The slew of LTO fees "slaps taxes on the pandemic-hit people without basis in law nor approval from agencies and creates confusion, something which could have been avoided if the agency did not commit reckless speeding in implementing them."

This is how Senate President Pro Tempore Ralph Recto summed up the motoring agency's "pileup of mistakes" which now look like a "multiple car collision."

He said the legal basis of the Private Motor Vehicle Inspection Center (PMVIC) and mandatory driving school enrolment "is murky, if not non-existent."

"This is a case of overreach. Walang batas na explicitly saying pwedeng isapribado. Yung sa requirement na enrolment sa driving academy, kahit gumamit ka ng magnifying glass, walang provision na ganoon doon sa batas na ininvoke ng LTO," Recto said.

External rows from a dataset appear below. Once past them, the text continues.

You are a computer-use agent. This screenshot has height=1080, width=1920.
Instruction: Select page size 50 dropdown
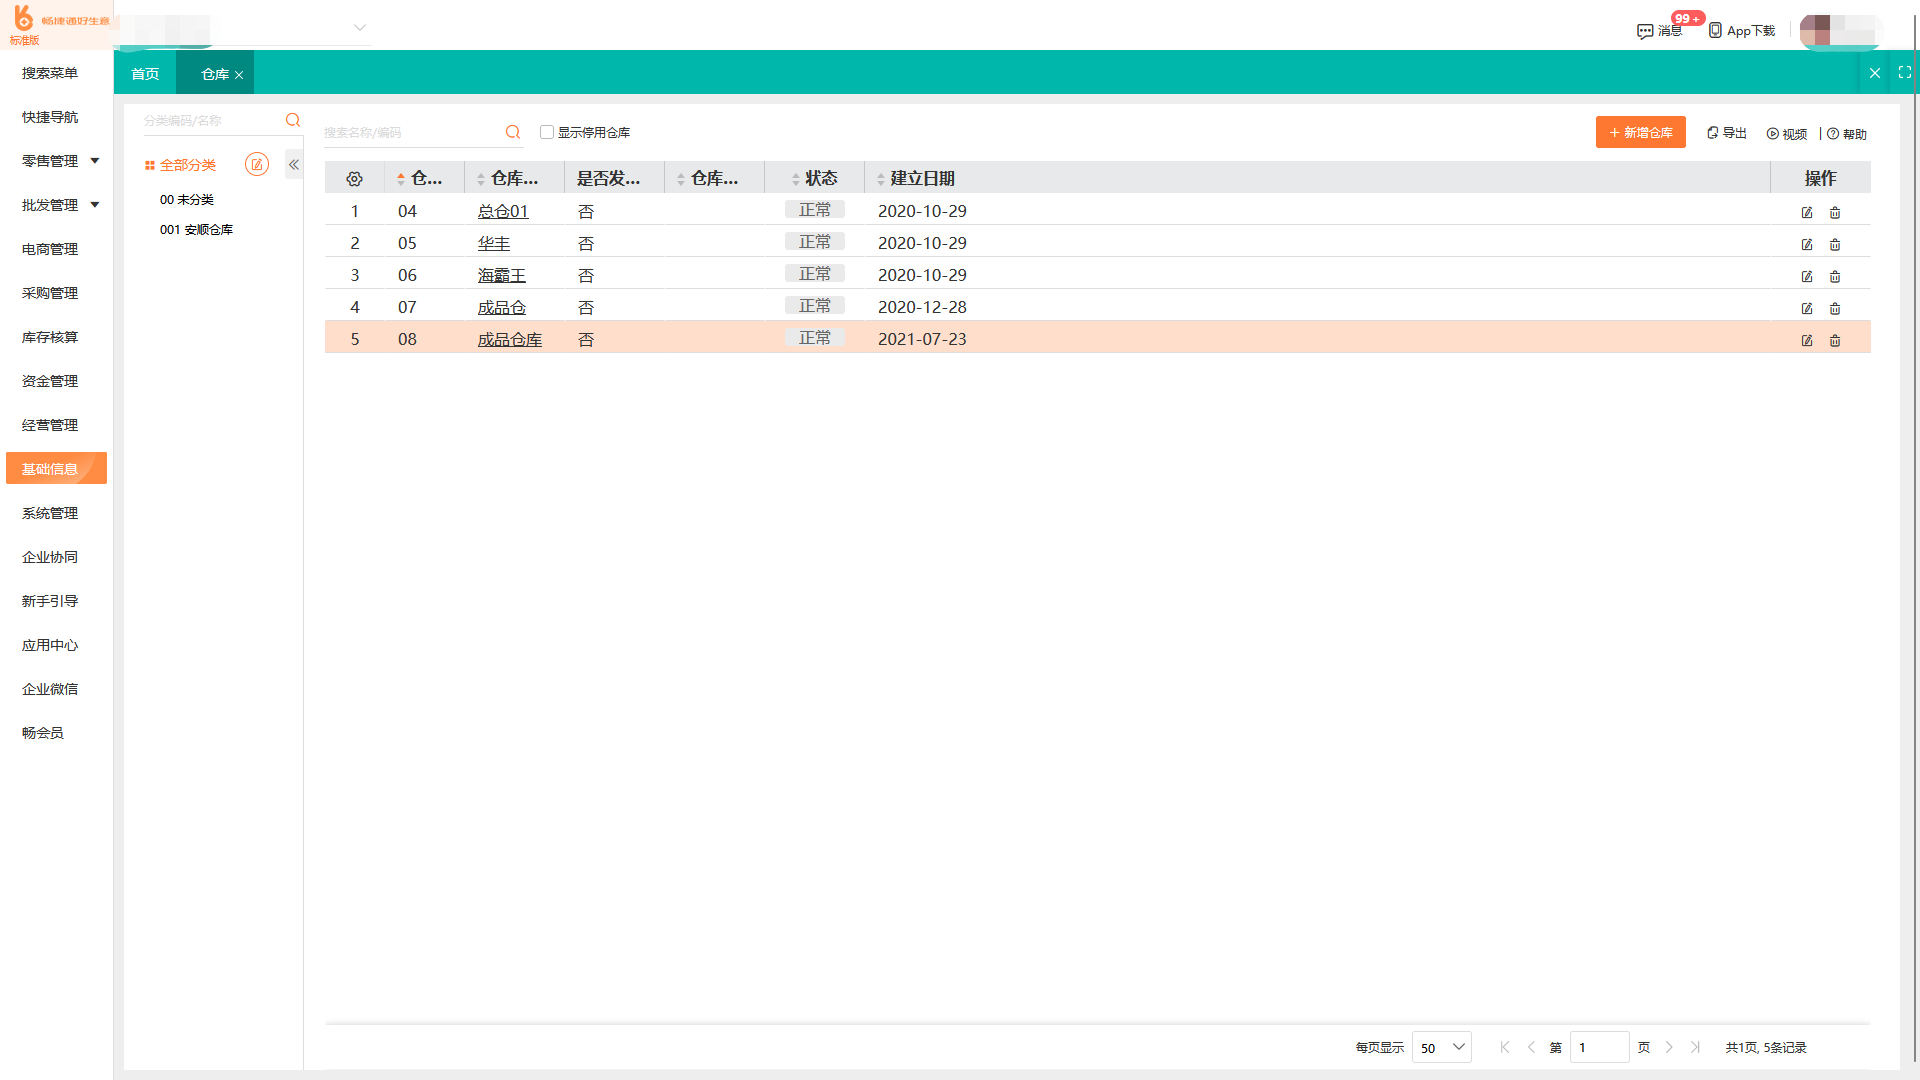1439,1047
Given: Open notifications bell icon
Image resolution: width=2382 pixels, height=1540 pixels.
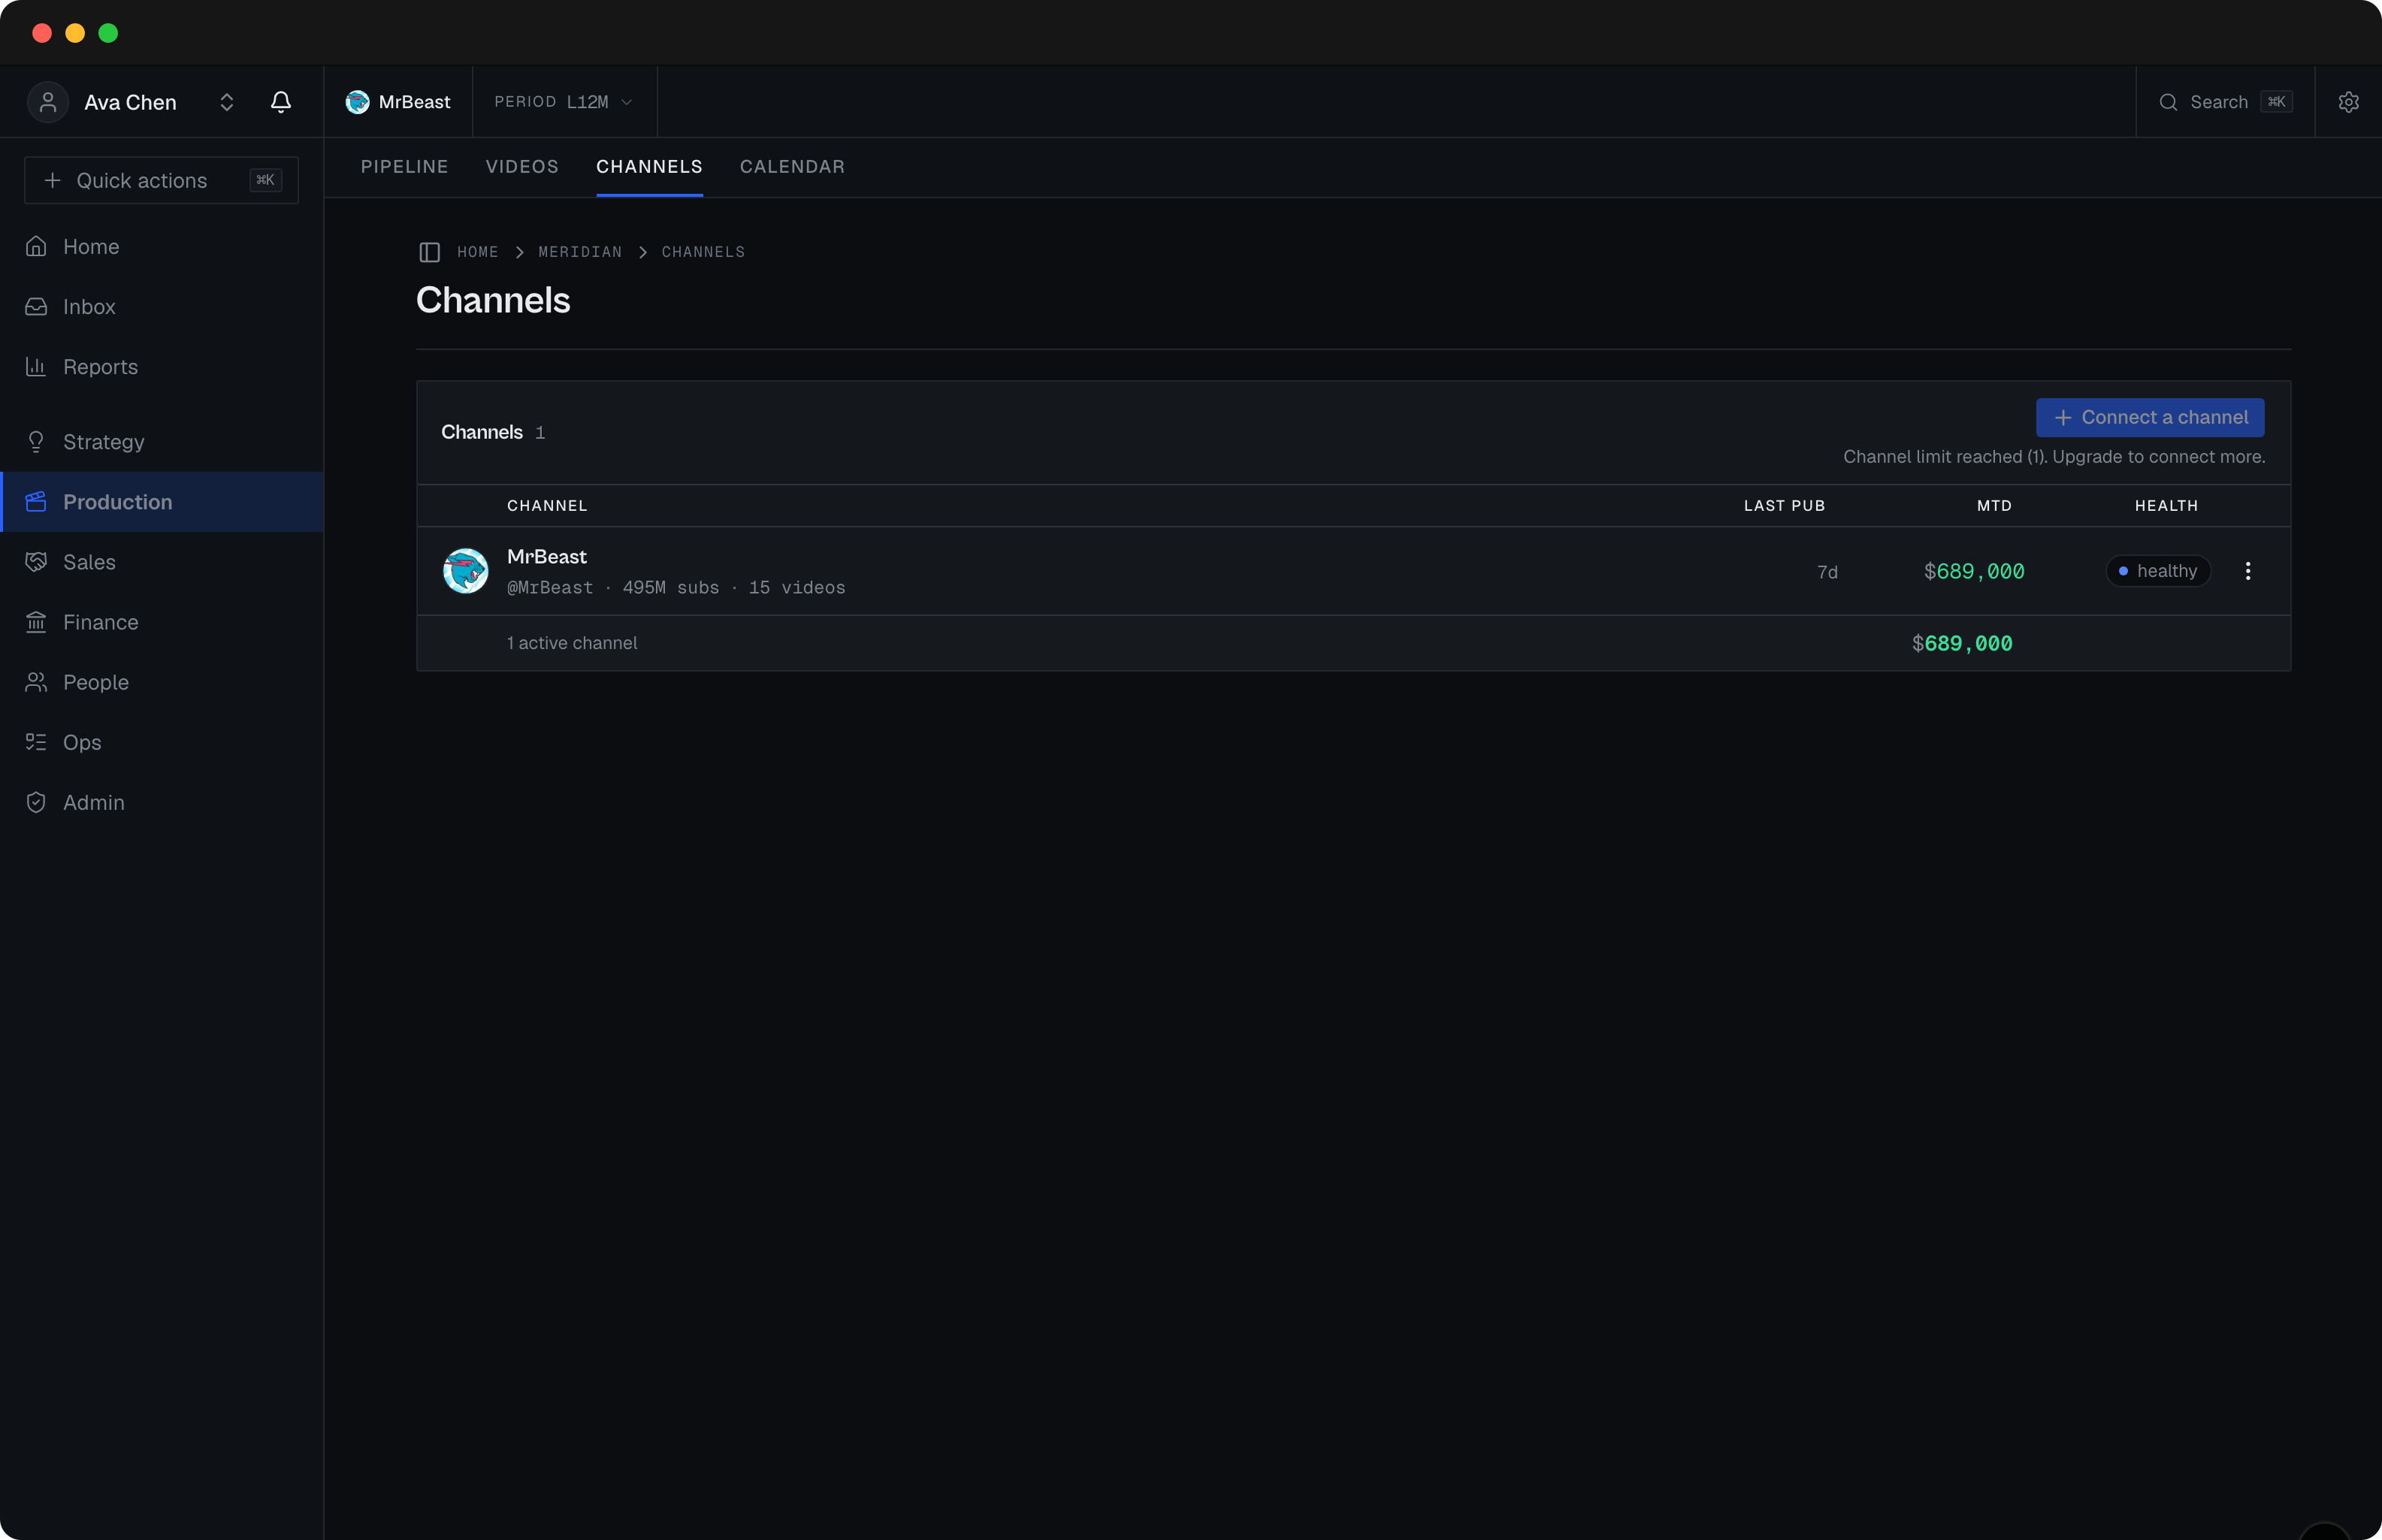Looking at the screenshot, I should coord(281,102).
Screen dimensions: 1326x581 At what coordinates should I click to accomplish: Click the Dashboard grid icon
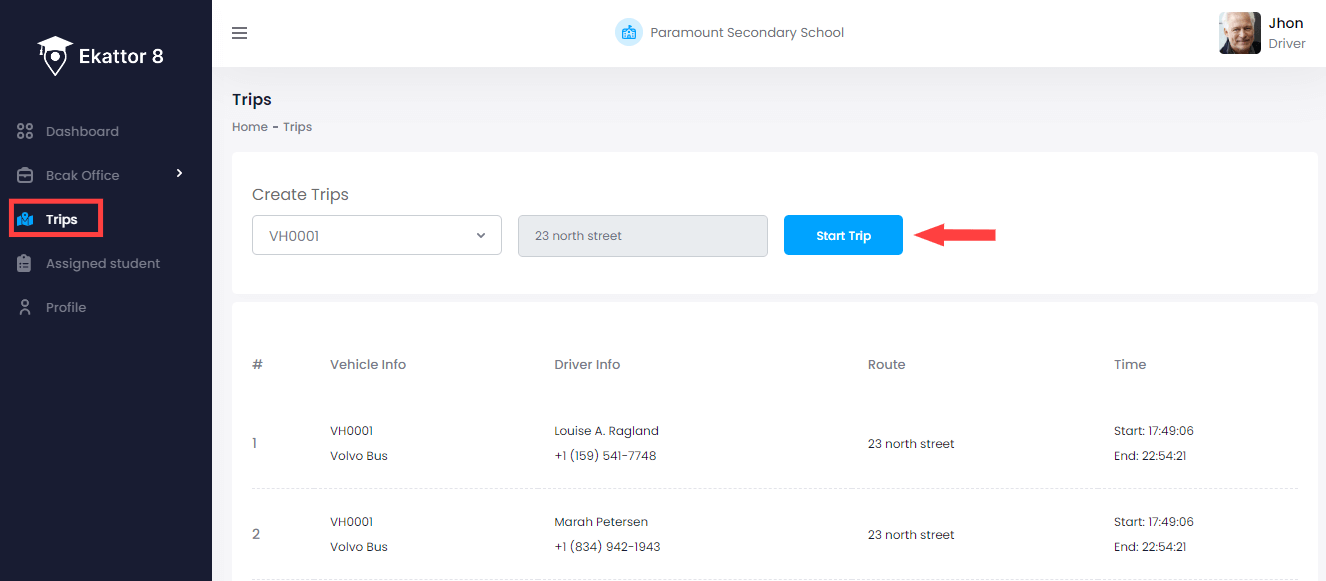(26, 131)
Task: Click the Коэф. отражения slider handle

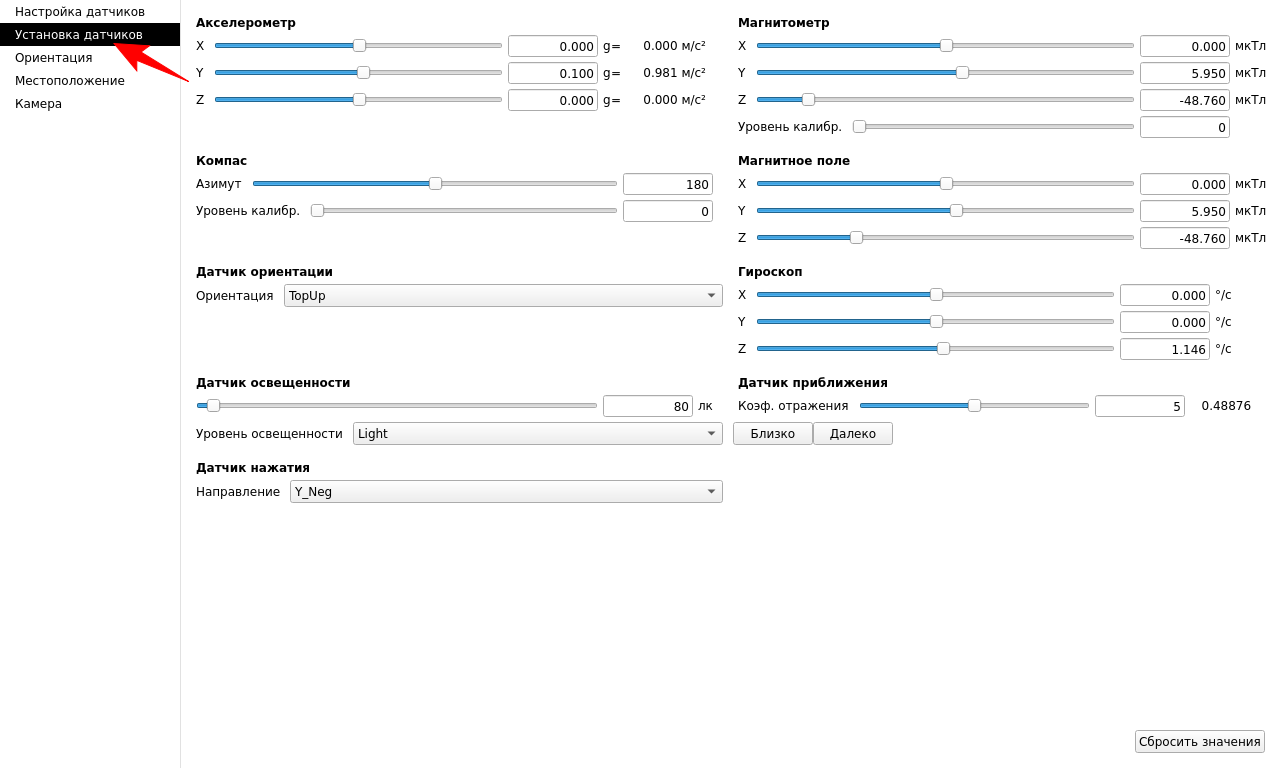Action: click(974, 406)
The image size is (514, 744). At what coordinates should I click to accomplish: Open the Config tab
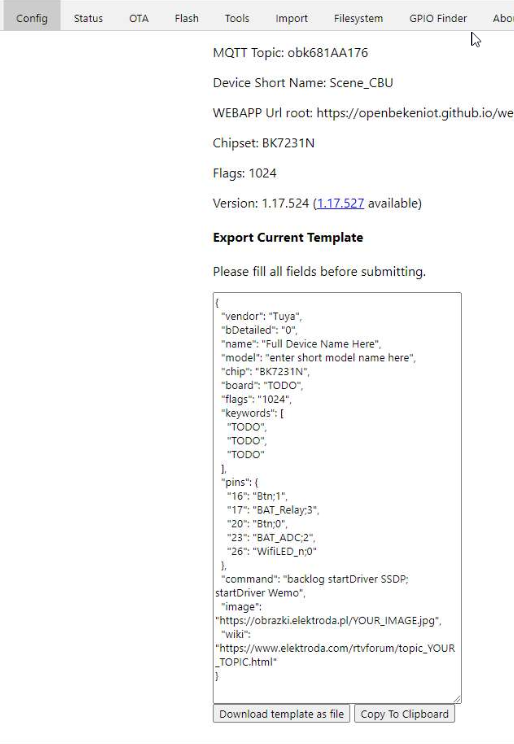[32, 18]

He said RA 10930, which extends the validity of driver's license, does not carry such a provision. "But this was hijacked to make it appear that said law mandates driving school enrollment."

He said "newer and higher" LTO fees also bypassed NEDA review when the practice is that fees and charges must be reviewed by that agency. In response to the LTO comparing inspection fees in ASEAN, Recto said they should also take into account the purchasing power parity among the different countries in the region.

Recto said President Duterte "has also been kept in the dark as to these impositions, and how it would affect a people having a hard time making ends meet."

Many of these flew under the "presidential and congressional radar" because it seems there was a deliberate move to evade, Recto said.

Recto scored the lack of testing centers which resulted in a logjam of vehicles to be tested, and "created monopolies which motorists have no choice but to go to even if they are far away. With only 138 PMVICs initially identified plus an additional 209 sites, how can we even begin to cover the 12 million motor vehicles in the country?"

"Dapat unahin sa urban centers na maraming sasakyan. Ang nangyari, kung saan maraming nangangailangan, doon kakaunti. Ibig sabihin, private bottomline ang inuna, hind public good," Recto said.

Recto said the many fees slapped on owning and operating motor vehicles "are essentially taxes ordered by those who do not have the power to collect them. This is taxation without authorization."

Recto said the uproar which greeted LTO's new round of fees and fines stemmed from "the stack of exactions" which the motoring public has been made to bear.

"May excise tax ang sasakyan, may MVUC sa rehistro, dalawang buwis sa gasolina, may medical exam sa pagkuha ng lisensya, may bayad sa driving school, ngayon may upuan na sa bata, may bayad sa toll, at maraming bagong bawal na hindi alam ng driver, sa isang sistema na matindi ang traffic," he said.

"LTO defective policies should be recalled like defective cars, to give us all time to fix them," he said.